▸ **Work to complete**: Render the lines below, from the line containing "At what coordinates should I click to accomplish: Select" up to and including the line containing "pyautogui.click(x=304, y=13)", as a JSON list of strings with one string per line, omitting any blank lines.

—————

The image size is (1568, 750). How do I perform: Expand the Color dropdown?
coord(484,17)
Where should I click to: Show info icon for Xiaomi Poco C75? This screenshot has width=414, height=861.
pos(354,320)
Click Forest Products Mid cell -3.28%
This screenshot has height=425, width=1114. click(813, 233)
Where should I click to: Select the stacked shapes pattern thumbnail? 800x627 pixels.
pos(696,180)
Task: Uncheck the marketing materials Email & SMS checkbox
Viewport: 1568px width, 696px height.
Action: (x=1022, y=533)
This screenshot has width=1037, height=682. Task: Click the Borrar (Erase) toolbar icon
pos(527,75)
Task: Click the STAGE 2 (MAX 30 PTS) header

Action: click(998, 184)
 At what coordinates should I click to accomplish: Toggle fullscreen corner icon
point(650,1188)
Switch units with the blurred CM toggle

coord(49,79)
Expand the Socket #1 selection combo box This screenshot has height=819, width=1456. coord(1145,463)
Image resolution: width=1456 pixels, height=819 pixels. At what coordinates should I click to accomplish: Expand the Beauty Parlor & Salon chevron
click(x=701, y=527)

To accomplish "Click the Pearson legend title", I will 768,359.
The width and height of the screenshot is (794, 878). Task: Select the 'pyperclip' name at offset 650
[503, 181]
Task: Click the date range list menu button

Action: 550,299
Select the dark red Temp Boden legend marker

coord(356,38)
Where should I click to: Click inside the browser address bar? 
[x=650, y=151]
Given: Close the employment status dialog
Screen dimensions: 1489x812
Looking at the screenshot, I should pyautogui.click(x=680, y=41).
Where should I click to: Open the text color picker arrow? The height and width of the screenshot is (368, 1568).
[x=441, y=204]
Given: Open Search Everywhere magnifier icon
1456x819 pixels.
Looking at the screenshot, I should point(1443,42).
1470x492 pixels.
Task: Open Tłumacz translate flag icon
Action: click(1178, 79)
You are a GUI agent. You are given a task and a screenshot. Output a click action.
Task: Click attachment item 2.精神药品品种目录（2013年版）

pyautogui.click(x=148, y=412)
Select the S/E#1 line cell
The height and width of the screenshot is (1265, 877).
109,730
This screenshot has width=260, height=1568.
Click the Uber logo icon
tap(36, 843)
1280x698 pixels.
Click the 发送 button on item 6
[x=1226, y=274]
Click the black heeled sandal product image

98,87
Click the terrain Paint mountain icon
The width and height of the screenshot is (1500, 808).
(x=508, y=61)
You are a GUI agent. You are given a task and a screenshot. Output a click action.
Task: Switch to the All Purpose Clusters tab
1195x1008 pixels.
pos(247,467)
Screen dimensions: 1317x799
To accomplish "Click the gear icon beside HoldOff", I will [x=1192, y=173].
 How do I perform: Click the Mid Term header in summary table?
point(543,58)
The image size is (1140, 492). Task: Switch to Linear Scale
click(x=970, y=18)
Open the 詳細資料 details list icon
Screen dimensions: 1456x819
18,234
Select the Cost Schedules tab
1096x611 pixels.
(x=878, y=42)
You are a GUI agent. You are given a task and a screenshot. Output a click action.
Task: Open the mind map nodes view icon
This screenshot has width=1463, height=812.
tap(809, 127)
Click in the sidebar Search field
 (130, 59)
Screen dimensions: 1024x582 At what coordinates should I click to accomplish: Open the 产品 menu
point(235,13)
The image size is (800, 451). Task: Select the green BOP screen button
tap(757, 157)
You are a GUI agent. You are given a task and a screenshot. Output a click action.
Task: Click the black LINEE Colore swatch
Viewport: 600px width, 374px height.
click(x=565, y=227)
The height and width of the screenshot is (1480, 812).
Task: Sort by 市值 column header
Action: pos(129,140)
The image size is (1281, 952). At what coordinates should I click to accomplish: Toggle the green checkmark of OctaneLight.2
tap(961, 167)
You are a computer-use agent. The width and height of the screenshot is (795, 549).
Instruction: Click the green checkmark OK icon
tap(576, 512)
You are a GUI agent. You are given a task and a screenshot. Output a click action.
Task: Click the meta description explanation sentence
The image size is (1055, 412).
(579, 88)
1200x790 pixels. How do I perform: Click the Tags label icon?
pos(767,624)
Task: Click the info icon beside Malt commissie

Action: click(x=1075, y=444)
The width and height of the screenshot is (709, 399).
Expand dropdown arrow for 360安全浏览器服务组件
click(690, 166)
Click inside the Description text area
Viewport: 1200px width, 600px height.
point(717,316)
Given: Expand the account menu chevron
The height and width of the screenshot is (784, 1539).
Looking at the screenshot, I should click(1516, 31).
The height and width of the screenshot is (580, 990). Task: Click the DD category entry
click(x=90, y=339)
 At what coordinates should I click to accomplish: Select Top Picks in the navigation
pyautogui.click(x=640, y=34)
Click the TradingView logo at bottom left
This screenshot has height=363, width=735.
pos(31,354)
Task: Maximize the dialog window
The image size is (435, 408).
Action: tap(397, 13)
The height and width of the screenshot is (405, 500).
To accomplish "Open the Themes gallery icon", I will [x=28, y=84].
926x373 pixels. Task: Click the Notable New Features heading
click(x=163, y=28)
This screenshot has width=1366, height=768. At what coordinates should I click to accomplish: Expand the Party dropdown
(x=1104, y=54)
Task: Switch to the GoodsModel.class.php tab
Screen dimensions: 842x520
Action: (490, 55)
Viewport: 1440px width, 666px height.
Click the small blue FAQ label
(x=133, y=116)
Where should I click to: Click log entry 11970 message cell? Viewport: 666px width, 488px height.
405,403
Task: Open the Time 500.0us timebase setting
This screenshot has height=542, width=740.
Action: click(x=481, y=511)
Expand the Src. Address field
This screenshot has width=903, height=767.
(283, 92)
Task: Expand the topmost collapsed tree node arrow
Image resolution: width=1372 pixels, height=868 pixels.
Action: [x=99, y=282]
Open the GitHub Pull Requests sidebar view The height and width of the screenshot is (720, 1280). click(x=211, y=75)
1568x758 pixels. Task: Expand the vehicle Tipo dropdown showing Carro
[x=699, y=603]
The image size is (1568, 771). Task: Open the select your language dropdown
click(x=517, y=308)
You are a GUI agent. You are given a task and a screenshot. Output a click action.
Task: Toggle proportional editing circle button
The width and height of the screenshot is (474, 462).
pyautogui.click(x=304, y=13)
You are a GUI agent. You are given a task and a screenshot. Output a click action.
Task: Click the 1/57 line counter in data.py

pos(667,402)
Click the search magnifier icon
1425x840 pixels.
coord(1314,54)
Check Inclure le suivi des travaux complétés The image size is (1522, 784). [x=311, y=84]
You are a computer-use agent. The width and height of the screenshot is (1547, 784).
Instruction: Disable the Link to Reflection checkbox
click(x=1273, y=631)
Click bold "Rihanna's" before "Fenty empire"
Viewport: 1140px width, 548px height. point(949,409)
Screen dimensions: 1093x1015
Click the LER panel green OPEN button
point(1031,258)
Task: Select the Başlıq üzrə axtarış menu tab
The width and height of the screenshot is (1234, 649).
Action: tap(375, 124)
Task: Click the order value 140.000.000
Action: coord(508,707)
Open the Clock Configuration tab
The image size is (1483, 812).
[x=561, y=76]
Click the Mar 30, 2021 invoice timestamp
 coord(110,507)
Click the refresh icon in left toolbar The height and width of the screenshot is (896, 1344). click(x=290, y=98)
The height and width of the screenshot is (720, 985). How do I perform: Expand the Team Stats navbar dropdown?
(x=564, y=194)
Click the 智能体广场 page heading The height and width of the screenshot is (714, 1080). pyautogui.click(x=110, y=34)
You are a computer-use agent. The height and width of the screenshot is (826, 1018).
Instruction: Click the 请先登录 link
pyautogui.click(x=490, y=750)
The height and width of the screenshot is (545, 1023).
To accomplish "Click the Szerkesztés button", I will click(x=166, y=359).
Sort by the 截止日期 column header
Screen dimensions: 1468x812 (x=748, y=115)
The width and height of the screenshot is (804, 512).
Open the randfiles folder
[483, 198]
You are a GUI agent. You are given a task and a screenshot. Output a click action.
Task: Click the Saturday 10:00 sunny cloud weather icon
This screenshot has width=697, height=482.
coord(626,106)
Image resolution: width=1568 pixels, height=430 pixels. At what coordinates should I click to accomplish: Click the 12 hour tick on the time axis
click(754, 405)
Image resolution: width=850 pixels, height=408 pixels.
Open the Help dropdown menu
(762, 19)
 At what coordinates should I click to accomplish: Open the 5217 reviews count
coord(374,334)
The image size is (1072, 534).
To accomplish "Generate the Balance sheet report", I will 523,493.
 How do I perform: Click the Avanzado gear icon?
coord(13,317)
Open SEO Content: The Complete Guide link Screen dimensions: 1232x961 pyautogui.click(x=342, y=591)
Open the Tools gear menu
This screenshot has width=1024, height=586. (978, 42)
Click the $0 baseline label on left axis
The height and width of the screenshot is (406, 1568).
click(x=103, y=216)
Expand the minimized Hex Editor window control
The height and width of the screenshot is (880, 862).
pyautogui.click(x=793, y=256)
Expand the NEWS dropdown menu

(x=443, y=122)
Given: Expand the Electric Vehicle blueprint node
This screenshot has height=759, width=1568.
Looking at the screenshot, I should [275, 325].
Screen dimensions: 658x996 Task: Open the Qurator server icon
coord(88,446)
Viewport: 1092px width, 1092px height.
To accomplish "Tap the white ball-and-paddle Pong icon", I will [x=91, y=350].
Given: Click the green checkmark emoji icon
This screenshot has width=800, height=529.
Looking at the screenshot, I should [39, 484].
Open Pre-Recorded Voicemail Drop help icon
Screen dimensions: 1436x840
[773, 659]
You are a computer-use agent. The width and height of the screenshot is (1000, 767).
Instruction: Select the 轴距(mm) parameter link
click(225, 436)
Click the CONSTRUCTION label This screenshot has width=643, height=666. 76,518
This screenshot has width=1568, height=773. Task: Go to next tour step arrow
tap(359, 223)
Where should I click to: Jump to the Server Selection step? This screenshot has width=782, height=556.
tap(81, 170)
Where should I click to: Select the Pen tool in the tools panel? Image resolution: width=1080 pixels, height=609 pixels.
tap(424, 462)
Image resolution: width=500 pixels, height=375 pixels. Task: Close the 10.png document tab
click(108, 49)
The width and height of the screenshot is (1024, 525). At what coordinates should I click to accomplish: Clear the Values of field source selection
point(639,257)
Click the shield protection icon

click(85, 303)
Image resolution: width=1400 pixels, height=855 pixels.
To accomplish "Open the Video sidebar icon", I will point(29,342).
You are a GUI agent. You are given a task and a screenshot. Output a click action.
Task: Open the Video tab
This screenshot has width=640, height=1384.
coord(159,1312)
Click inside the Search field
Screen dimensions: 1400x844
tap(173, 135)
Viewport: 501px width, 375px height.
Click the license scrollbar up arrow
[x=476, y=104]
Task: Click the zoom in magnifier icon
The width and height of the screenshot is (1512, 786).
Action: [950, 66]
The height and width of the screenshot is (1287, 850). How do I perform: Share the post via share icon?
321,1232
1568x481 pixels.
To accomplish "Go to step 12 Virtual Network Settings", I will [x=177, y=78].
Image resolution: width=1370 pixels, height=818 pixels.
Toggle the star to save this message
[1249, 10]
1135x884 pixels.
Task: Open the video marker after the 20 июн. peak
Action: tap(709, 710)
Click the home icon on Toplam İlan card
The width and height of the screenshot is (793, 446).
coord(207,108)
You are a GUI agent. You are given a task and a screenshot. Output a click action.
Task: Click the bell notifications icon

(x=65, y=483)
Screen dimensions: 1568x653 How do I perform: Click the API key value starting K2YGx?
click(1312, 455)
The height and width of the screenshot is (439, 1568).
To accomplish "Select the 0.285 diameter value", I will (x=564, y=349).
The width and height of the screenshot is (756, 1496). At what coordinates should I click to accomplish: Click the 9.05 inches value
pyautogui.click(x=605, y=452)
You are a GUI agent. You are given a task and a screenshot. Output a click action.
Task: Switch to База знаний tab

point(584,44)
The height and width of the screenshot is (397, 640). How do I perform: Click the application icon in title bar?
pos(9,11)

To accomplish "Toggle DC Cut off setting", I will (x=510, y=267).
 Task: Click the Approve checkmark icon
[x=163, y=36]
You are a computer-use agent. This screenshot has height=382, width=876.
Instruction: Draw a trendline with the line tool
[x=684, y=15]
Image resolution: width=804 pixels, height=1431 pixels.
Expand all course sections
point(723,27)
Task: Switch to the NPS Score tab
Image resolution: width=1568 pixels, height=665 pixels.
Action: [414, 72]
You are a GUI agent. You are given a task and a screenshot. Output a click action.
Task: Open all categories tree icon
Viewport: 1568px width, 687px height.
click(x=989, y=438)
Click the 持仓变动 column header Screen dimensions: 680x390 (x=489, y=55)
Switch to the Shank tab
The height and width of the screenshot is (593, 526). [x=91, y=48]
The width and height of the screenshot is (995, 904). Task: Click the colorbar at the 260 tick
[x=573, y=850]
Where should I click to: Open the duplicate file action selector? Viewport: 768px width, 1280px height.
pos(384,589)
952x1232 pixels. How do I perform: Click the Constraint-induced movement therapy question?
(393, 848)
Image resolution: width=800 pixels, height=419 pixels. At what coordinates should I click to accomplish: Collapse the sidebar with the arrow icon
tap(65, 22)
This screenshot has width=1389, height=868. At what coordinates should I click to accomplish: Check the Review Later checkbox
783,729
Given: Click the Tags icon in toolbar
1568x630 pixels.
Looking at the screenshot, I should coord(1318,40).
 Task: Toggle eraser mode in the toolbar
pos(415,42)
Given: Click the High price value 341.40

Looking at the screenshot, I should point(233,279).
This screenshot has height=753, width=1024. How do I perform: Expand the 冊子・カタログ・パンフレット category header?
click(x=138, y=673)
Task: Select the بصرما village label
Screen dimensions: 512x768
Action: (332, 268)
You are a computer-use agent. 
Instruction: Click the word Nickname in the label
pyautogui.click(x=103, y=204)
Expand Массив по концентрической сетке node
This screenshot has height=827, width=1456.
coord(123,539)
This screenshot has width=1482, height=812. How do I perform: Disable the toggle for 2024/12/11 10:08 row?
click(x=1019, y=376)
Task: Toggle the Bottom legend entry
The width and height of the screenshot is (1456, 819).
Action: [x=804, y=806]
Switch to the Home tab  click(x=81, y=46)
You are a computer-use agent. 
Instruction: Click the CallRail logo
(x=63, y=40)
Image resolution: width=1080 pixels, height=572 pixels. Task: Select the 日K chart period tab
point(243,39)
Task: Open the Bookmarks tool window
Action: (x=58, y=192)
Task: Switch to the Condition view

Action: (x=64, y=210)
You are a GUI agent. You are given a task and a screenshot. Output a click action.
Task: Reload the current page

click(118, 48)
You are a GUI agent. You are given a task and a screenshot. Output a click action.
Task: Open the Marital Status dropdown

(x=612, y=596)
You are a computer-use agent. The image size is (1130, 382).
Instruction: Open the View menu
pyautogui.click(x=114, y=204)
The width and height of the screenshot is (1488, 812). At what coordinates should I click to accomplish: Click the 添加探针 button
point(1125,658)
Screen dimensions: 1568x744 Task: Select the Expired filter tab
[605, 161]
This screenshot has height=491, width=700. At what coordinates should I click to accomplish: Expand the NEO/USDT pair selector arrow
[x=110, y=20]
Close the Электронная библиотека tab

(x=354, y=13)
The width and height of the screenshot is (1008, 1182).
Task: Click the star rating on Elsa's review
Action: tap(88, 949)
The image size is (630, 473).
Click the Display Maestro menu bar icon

—————

▸ **Exercise output**:
[
  " At what coordinates should I click to accomplish: Select Top Picks in the navigation",
  "pyautogui.click(x=640, y=34)",
  "Click the TradingView logo at bottom left",
  "This screenshot has height=363, width=735.",
  "pos(31,354)",
  "Task: Maximize the dialog window",
  "The image size is (435, 408).",
  "Action: tap(397, 13)",
  "The height and width of the screenshot is (405, 500).",
  "To accomplish \"Open the Themes gallery icon\", I will [x=28, y=84].",
  "926x373 pixels. Task: Click the Notable New Features heading",
  "click(x=163, y=28)",
  "This screenshot has width=1366, height=768. At what coordinates should I click to accomplish: Expand the Party dropdown",
  "(x=1104, y=54)",
  "Task: Switch to the GoodsModel.class.php tab",
  "Screen dimensions: 842x520",
  "Action: (490, 55)",
  "Viewport: 1440px width, 666px height.",
  "Click the small blue FAQ label",
  "(x=133, y=116)",
  "Where should I click to: Click log entry 11970 message cell? Viewport: 666px width, 488px height.",
  "405,403",
  "Task: Open the Time 500.0us timebase setting",
  "This screenshot has height=542, width=740.",
  "Action: click(x=481, y=511)",
  "Expand the Src. Address field",
  "This screenshot has width=903, height=767.",
  "(283, 92)",
  "Task: Expand the topmost collapsed tree node arrow",
  "Image resolution: width=1372 pixels, height=868 pixels.",
  "Action: [x=99, y=282]",
  "Open the GitHub Pull Requests sidebar view The height and width of the screenshot is (720, 1280). click(x=211, y=75)",
  "1568x758 pixels. Task: Expand the vehicle Tipo dropdown showing Carro",
  "[x=699, y=603]",
  "The image size is (1568, 771). Task: Open the select your language dropdown",
  "click(x=517, y=308)",
  "You are a GUI agent. You are given a task and a screenshot. Output a click action.",
  "Task: Toggle proportional editing circle button",
  "The width and height of the screenshot is (474, 462).",
  "pyautogui.click(x=304, y=13)"
]